Data to use>

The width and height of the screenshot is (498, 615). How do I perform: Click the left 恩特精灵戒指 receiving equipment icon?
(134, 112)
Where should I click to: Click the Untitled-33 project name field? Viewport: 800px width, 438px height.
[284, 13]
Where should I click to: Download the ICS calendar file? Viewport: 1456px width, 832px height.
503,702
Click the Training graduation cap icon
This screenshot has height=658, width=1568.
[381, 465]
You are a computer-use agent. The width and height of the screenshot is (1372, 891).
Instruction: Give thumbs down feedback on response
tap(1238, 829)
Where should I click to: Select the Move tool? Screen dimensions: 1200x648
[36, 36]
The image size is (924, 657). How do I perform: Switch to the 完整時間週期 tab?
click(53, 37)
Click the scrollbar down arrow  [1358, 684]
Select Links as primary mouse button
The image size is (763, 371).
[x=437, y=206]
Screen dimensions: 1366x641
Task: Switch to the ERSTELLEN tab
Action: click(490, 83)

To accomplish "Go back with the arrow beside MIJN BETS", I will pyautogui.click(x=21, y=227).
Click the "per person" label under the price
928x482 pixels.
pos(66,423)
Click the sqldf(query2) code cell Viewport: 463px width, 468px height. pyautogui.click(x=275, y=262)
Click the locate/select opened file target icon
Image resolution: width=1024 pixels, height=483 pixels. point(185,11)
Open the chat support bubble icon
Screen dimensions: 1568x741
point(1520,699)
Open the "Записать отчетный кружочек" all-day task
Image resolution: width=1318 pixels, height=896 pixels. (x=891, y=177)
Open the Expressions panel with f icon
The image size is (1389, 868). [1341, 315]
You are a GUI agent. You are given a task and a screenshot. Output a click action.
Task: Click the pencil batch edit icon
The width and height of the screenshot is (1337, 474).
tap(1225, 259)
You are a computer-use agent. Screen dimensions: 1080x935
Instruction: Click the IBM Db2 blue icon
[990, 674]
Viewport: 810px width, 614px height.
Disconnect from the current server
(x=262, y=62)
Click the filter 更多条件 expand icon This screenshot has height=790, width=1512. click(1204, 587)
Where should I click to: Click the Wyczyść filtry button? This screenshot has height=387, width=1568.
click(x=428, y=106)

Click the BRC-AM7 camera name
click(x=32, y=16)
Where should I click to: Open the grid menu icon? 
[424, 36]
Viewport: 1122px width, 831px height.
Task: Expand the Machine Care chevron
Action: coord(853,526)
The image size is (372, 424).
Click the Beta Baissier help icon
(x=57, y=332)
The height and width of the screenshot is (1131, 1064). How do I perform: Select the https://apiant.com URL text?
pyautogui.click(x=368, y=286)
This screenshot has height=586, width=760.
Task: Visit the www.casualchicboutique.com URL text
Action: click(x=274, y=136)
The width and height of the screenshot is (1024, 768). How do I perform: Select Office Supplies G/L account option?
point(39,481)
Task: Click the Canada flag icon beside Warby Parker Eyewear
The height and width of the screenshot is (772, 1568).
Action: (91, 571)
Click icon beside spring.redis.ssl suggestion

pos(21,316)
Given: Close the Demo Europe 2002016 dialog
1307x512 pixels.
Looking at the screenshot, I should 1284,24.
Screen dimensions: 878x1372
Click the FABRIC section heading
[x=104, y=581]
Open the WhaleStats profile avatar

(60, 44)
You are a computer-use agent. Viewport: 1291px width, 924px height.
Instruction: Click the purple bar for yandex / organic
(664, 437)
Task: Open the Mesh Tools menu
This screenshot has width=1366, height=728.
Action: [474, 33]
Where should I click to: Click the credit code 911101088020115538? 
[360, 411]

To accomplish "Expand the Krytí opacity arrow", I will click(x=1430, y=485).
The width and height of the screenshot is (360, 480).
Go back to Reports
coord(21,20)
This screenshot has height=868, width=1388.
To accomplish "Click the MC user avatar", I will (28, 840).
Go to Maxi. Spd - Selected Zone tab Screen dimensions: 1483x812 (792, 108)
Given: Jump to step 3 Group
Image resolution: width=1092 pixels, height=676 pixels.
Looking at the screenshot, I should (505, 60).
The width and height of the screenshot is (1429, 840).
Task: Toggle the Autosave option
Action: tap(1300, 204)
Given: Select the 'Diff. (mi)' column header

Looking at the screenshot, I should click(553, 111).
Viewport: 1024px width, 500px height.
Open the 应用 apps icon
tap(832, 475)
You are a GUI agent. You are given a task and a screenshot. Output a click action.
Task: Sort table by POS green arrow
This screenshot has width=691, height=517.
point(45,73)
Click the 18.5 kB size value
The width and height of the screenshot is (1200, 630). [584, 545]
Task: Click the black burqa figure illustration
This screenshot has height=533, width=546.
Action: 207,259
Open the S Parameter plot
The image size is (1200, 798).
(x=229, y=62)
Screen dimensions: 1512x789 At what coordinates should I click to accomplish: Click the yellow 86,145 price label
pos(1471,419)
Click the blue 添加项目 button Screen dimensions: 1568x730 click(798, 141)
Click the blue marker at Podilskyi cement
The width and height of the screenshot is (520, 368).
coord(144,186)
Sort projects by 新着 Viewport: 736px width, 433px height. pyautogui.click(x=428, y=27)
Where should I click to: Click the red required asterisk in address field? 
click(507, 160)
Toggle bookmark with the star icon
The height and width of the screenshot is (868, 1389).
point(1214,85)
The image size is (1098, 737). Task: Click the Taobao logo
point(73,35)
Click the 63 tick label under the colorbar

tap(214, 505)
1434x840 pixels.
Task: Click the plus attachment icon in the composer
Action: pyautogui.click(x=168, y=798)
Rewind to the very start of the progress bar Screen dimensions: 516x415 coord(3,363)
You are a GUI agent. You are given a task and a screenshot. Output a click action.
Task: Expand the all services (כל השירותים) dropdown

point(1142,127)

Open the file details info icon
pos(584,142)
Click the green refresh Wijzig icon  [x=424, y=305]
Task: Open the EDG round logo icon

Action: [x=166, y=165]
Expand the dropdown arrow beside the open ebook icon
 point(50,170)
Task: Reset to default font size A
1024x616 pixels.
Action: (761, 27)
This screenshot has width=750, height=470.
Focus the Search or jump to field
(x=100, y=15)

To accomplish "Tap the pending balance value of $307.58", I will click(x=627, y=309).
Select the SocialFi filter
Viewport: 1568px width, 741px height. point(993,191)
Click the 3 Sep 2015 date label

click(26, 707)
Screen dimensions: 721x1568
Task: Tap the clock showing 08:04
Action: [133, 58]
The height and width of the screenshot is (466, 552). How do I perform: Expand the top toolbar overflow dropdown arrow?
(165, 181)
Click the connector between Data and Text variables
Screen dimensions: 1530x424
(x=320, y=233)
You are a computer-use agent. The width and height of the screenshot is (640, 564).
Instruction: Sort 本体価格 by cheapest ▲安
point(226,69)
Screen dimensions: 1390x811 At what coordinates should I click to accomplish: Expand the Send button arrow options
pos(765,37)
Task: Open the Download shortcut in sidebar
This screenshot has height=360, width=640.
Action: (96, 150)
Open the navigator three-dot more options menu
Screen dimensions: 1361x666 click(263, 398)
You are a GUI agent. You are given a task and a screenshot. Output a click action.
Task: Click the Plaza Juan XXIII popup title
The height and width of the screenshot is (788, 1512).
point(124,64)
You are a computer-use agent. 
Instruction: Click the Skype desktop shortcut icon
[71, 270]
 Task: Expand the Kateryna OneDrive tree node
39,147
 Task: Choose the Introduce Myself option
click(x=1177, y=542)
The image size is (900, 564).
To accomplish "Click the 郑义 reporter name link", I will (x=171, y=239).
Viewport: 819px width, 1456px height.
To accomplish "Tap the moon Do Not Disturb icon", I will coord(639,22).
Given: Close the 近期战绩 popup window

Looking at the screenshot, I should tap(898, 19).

Exercise aim> Nothing in the listing may be left out; repeat it all exactly.

Answer space>
The width and height of the screenshot is (498, 615). How do I perform: Click the left 恩特精灵戒指 receiving equipment icon?
(134, 112)
Where should I click to: Click the Untitled-33 project name field? Viewport: 800px width, 438px height.
[284, 13]
Where should I click to: Download the ICS calendar file? Viewport: 1456px width, 832px height.
503,702
Click the Training graduation cap icon
This screenshot has height=658, width=1568.
[381, 465]
You are a computer-use agent. The width and height of the screenshot is (1372, 891).
Instruction: Give thumbs down feedback on response
tap(1238, 829)
Where should I click to: Select the Move tool? Screen dimensions: 1200x648
[36, 36]
The image size is (924, 657). How do I perform: Switch to the 完整時間週期 tab?
click(53, 37)
Click the scrollbar down arrow  [1358, 684]
Select Links as primary mouse button
The image size is (763, 371).
[x=437, y=206]
Screen dimensions: 1366x641
Task: Switch to the ERSTELLEN tab
Action: click(490, 83)

To accomplish "Go back with the arrow beside MIJN BETS", I will pyautogui.click(x=21, y=227).
Click the "per person" label under the price
928x482 pixels.
pos(66,423)
Click the sqldf(query2) code cell Viewport: 463px width, 468px height. pyautogui.click(x=275, y=262)
Click the locate/select opened file target icon
Image resolution: width=1024 pixels, height=483 pixels. point(185,11)
Open the chat support bubble icon
Screen dimensions: 1568x741
point(1520,699)
Open the "Записать отчетный кружочек" all-day task
Image resolution: width=1318 pixels, height=896 pixels. (x=891, y=177)
Open the Expressions panel with f icon
The image size is (1389, 868). [1341, 315]
You are a GUI agent. You are given a task and a screenshot. Output a click action.
Task: Click the pencil batch edit icon
The width and height of the screenshot is (1337, 474).
tap(1225, 259)
You are a computer-use agent. Screen dimensions: 1080x935
Instruction: Click the IBM Db2 blue icon
[990, 674]
Viewport: 810px width, 614px height.
Disconnect from the current server
(x=262, y=62)
Click the filter 更多条件 expand icon This screenshot has height=790, width=1512. click(1204, 587)
Where should I click to: Click the Wyczyść filtry button? This screenshot has height=387, width=1568.
click(x=428, y=106)

Click the BRC-AM7 camera name
click(x=32, y=16)
Where should I click to: Open the grid menu icon? 
[424, 36]
Viewport: 1122px width, 831px height.
Task: Expand the Machine Care chevron
Action: coord(853,526)
The image size is (372, 424).
Click the Beta Baissier help icon
(x=57, y=332)
The height and width of the screenshot is (1131, 1064). How do I perform: Select the https://apiant.com URL text?
pyautogui.click(x=368, y=286)
This screenshot has height=586, width=760.
Task: Visit the www.casualchicboutique.com URL text
Action: click(x=274, y=136)
The width and height of the screenshot is (1024, 768). How do I perform: Select Office Supplies G/L account option?
point(39,481)
Task: Click the Canada flag icon beside Warby Parker Eyewear
The height and width of the screenshot is (772, 1568).
Action: (91, 571)
Click icon beside spring.redis.ssl suggestion

pos(21,316)
Given: Close the Demo Europe 2002016 dialog
1307x512 pixels.
Looking at the screenshot, I should 1284,24.
Screen dimensions: 878x1372
Click the FABRIC section heading
[x=104, y=581]
Open the WhaleStats profile avatar

(60, 44)
You are a computer-use agent. Viewport: 1291px width, 924px height.
Instruction: Click the purple bar for yandex / organic
(664, 437)
Task: Open the Mesh Tools menu
This screenshot has width=1366, height=728.
Action: [474, 33]
Where should I click to: Click the credit code 911101088020115538? 
[360, 411]

To accomplish "Expand the Krytí opacity arrow", I will click(x=1430, y=485).
The width and height of the screenshot is (360, 480).
Go back to Reports
coord(21,20)
This screenshot has height=868, width=1388.
To accomplish "Click the MC user avatar", I will (28, 840).
Go to Maxi. Spd - Selected Zone tab Screen dimensions: 1483x812 (792, 108)
Given: Jump to step 3 Group
Image resolution: width=1092 pixels, height=676 pixels.
Looking at the screenshot, I should (505, 60).
The width and height of the screenshot is (1429, 840).
Task: Toggle the Autosave option
Action: tap(1300, 204)
Given: Select the 'Diff. (mi)' column header

Looking at the screenshot, I should click(553, 111).
Viewport: 1024px width, 500px height.
Open the 应用 apps icon
tap(832, 475)
You are a GUI agent. You are given a task and a screenshot. Output a click action.
Task: Sort table by POS green arrow
This screenshot has width=691, height=517.
point(45,73)
Click the 18.5 kB size value
The width and height of the screenshot is (1200, 630). [584, 545]
Task: Click the black burqa figure illustration
This screenshot has height=533, width=546.
Action: 207,259
Open the S Parameter plot
The image size is (1200, 798).
(x=229, y=62)
Screen dimensions: 1512x789 At what coordinates should I click to accomplish: Click the yellow 86,145 price label
pos(1471,419)
Click the blue 添加项目 button Screen dimensions: 1568x730 click(798, 141)
Click the blue marker at Podilskyi cement
The width and height of the screenshot is (520, 368).
coord(144,186)
Sort projects by 新着 Viewport: 736px width, 433px height. pyautogui.click(x=428, y=27)
Where should I click to: Click the red required asterisk in address field? 
click(507, 160)
Toggle bookmark with the star icon
The height and width of the screenshot is (868, 1389).
point(1214,85)
The image size is (1098, 737). Task: Click the Taobao logo
point(73,35)
Click the 63 tick label under the colorbar

tap(214, 505)
1434x840 pixels.
Task: Click the plus attachment icon in the composer
Action: pyautogui.click(x=168, y=798)
Rewind to the very start of the progress bar Screen dimensions: 516x415 coord(3,363)
You are a GUI agent. You are given a task and a screenshot. Output a click action.
Task: Expand the all services (כל השירותים) dropdown

point(1142,127)

Open the file details info icon
pos(584,142)
Click the green refresh Wijzig icon  [x=424, y=305]
Task: Open the EDG round logo icon

Action: [x=166, y=165]
Expand the dropdown arrow beside the open ebook icon
 point(50,170)
Task: Reset to default font size A
1024x616 pixels.
Action: (761, 27)
This screenshot has width=750, height=470.
Focus the Search or jump to field
(x=100, y=15)

To accomplish "Tap the pending balance value of $307.58", I will click(x=627, y=309).
Select the SocialFi filter
Viewport: 1568px width, 741px height. point(993,191)
Click the 3 Sep 2015 date label

click(26, 707)
Screen dimensions: 721x1568
Task: Tap the clock showing 08:04
Action: [133, 58]
The height and width of the screenshot is (466, 552). How do I perform: Expand the top toolbar overflow dropdown arrow?
(165, 181)
Click the connector between Data and Text variables
Screen dimensions: 1530x424
(x=320, y=233)
You are a computer-use agent. The width and height of the screenshot is (640, 564).
Instruction: Sort 本体価格 by cheapest ▲安
point(226,69)
Screen dimensions: 1390x811 At what coordinates should I click to accomplish: Expand the Send button arrow options
pos(765,37)
Task: Open the Download shortcut in sidebar
This screenshot has height=360, width=640.
Action: (96, 150)
Open the navigator three-dot more options menu
Screen dimensions: 1361x666 click(263, 398)
You are a GUI agent. You are given a task and a screenshot. Output a click action.
Task: Click the Plaza Juan XXIII popup title
The height and width of the screenshot is (788, 1512).
point(124,64)
You are a computer-use agent. 
Instruction: Click the Skype desktop shortcut icon
[71, 270]
 Task: Expand the Kateryna OneDrive tree node
39,147
 Task: Choose the Introduce Myself option
click(x=1177, y=542)
The image size is (900, 564).
To accomplish "Click the 郑义 reporter name link", I will (x=171, y=239).
Viewport: 819px width, 1456px height.
To accomplish "Tap the moon Do Not Disturb icon", I will coord(639,22).
Given: Close the 近期战绩 popup window

Looking at the screenshot, I should tap(898, 19).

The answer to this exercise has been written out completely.